> **GIVEN RECORDS**:
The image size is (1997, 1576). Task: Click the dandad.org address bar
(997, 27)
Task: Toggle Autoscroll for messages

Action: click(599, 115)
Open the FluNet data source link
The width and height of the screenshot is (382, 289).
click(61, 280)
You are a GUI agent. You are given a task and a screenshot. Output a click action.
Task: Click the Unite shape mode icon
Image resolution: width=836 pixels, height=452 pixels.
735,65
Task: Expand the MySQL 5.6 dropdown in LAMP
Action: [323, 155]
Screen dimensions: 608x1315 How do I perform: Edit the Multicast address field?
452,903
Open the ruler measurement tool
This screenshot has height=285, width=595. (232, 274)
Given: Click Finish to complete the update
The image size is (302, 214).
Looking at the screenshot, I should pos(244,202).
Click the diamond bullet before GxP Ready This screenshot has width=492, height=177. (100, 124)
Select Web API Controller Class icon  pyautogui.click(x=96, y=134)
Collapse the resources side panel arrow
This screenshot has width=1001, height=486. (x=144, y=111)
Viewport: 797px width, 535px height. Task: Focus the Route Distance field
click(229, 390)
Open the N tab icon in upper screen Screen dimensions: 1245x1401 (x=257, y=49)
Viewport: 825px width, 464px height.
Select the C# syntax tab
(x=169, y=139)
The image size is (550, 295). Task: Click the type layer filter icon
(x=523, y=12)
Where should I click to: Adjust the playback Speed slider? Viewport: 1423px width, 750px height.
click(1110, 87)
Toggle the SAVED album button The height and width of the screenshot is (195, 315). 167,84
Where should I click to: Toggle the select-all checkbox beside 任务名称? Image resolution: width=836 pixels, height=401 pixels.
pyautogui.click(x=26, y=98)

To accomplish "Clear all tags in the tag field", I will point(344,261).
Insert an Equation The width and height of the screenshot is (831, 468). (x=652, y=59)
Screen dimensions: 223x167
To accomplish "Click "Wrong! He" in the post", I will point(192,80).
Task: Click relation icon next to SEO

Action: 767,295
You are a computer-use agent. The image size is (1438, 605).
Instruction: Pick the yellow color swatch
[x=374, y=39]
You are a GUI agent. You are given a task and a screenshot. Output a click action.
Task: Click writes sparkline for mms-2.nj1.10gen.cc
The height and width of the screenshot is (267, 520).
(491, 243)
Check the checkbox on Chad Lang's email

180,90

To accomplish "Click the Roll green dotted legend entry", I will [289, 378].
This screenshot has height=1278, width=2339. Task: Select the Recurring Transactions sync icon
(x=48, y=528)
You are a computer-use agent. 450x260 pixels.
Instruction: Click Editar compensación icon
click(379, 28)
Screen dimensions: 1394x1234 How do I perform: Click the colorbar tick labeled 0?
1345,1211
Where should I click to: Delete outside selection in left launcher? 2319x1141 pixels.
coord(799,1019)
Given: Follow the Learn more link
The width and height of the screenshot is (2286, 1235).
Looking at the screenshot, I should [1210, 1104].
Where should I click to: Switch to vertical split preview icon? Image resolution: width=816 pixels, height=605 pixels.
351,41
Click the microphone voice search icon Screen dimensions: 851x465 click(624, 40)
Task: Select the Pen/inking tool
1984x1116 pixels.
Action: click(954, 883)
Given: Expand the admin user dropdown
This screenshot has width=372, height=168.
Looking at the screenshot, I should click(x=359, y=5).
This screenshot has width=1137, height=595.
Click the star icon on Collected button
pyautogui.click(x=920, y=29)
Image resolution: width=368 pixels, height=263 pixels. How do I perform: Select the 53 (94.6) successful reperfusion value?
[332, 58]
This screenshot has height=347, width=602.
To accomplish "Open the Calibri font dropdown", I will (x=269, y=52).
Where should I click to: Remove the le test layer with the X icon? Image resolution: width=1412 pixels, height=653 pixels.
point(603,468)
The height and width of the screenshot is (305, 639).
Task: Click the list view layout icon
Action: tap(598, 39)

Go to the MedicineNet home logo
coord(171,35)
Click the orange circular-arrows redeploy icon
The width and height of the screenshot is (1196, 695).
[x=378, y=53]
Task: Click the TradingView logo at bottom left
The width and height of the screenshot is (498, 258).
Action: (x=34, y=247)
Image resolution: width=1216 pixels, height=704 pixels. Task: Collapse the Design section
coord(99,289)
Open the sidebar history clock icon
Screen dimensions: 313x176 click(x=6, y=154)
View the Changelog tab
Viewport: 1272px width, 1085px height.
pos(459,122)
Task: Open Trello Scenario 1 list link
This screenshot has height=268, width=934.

> **GIVEN TASK**: Copy out every one of the rows above with no changes at all.

> **EXERCISE SOLUTION**:
The image size is (1997, 1576). Task: Click the dandad.org address bar
(997, 27)
Task: Toggle Autoscroll for messages

Action: click(599, 115)
Open the FluNet data source link
The width and height of the screenshot is (382, 289).
click(61, 280)
You are a GUI agent. You are given a task and a screenshot. Output a click action.
Task: Click the Unite shape mode icon
Image resolution: width=836 pixels, height=452 pixels.
735,65
Task: Expand the MySQL 5.6 dropdown in LAMP
Action: [323, 155]
Screen dimensions: 608x1315 How do I perform: Edit the Multicast address field?
452,903
Open the ruler measurement tool
This screenshot has height=285, width=595. (232, 274)
Given: Click Finish to complete the update
The image size is (302, 214).
Looking at the screenshot, I should pos(244,202).
Click the diamond bullet before GxP Ready This screenshot has width=492, height=177. (100, 124)
Select Web API Controller Class icon  pyautogui.click(x=96, y=134)
Collapse the resources side panel arrow
This screenshot has width=1001, height=486. (x=144, y=111)
Viewport: 797px width, 535px height. Task: Focus the Route Distance field
click(229, 390)
Open the N tab icon in upper screen Screen dimensions: 1245x1401 (x=257, y=49)
Viewport: 825px width, 464px height.
Select the C# syntax tab
(x=169, y=139)
The image size is (550, 295). Task: Click the type layer filter icon
(x=523, y=12)
Where should I click to: Adjust the playback Speed slider? Viewport: 1423px width, 750px height.
click(1110, 87)
Toggle the SAVED album button The height and width of the screenshot is (195, 315). 167,84
Where should I click to: Toggle the select-all checkbox beside 任务名称? Image resolution: width=836 pixels, height=401 pixels.
pyautogui.click(x=26, y=98)

To accomplish "Clear all tags in the tag field", I will point(344,261).
Insert an Equation The width and height of the screenshot is (831, 468). (x=652, y=59)
Screen dimensions: 223x167
To accomplish "Click "Wrong! He" in the post", I will point(192,80).
Task: Click relation icon next to SEO

Action: 767,295
You are a computer-use agent. The image size is (1438, 605).
Instruction: Pick the yellow color swatch
[x=374, y=39]
You are a GUI agent. You are given a task and a screenshot. Output a click action.
Task: Click writes sparkline for mms-2.nj1.10gen.cc
The height and width of the screenshot is (267, 520).
(491, 243)
Check the checkbox on Chad Lang's email

180,90

To accomplish "Click the Roll green dotted legend entry", I will [289, 378].
This screenshot has height=1278, width=2339. Task: Select the Recurring Transactions sync icon
(x=48, y=528)
You are a computer-use agent. 450x260 pixels.
Instruction: Click Editar compensación icon
click(379, 28)
Screen dimensions: 1394x1234 How do I perform: Click the colorbar tick labeled 0?
1345,1211
Where should I click to: Delete outside selection in left launcher? 2319x1141 pixels.
coord(799,1019)
Given: Follow the Learn more link
The width and height of the screenshot is (2286, 1235).
Looking at the screenshot, I should [1210, 1104].
Where should I click to: Switch to vertical split preview icon? Image resolution: width=816 pixels, height=605 pixels.
351,41
Click the microphone voice search icon Screen dimensions: 851x465 click(624, 40)
Task: Select the Pen/inking tool
1984x1116 pixels.
Action: click(954, 883)
Given: Expand the admin user dropdown
This screenshot has width=372, height=168.
Looking at the screenshot, I should click(x=359, y=5).
This screenshot has width=1137, height=595.
Click the star icon on Collected button
pyautogui.click(x=920, y=29)
Image resolution: width=368 pixels, height=263 pixels. How do I perform: Select the 53 (94.6) successful reperfusion value?
[332, 58]
This screenshot has height=347, width=602.
To accomplish "Open the Calibri font dropdown", I will (x=269, y=52).
Where should I click to: Remove the le test layer with the X icon? Image resolution: width=1412 pixels, height=653 pixels.
point(603,468)
The height and width of the screenshot is (305, 639).
Task: Click the list view layout icon
Action: tap(598, 39)

Go to the MedicineNet home logo
coord(171,35)
Click the orange circular-arrows redeploy icon
The width and height of the screenshot is (1196, 695).
[x=378, y=53]
Task: Click the TradingView logo at bottom left
The width and height of the screenshot is (498, 258).
Action: (x=34, y=247)
Image resolution: width=1216 pixels, height=704 pixels. Task: Collapse the Design section
coord(99,289)
Open the sidebar history clock icon
Screen dimensions: 313x176 click(x=6, y=154)
View the Changelog tab
Viewport: 1272px width, 1085px height.
pos(459,122)
Task: Open Trello Scenario 1 list link
This screenshot has height=268, width=934.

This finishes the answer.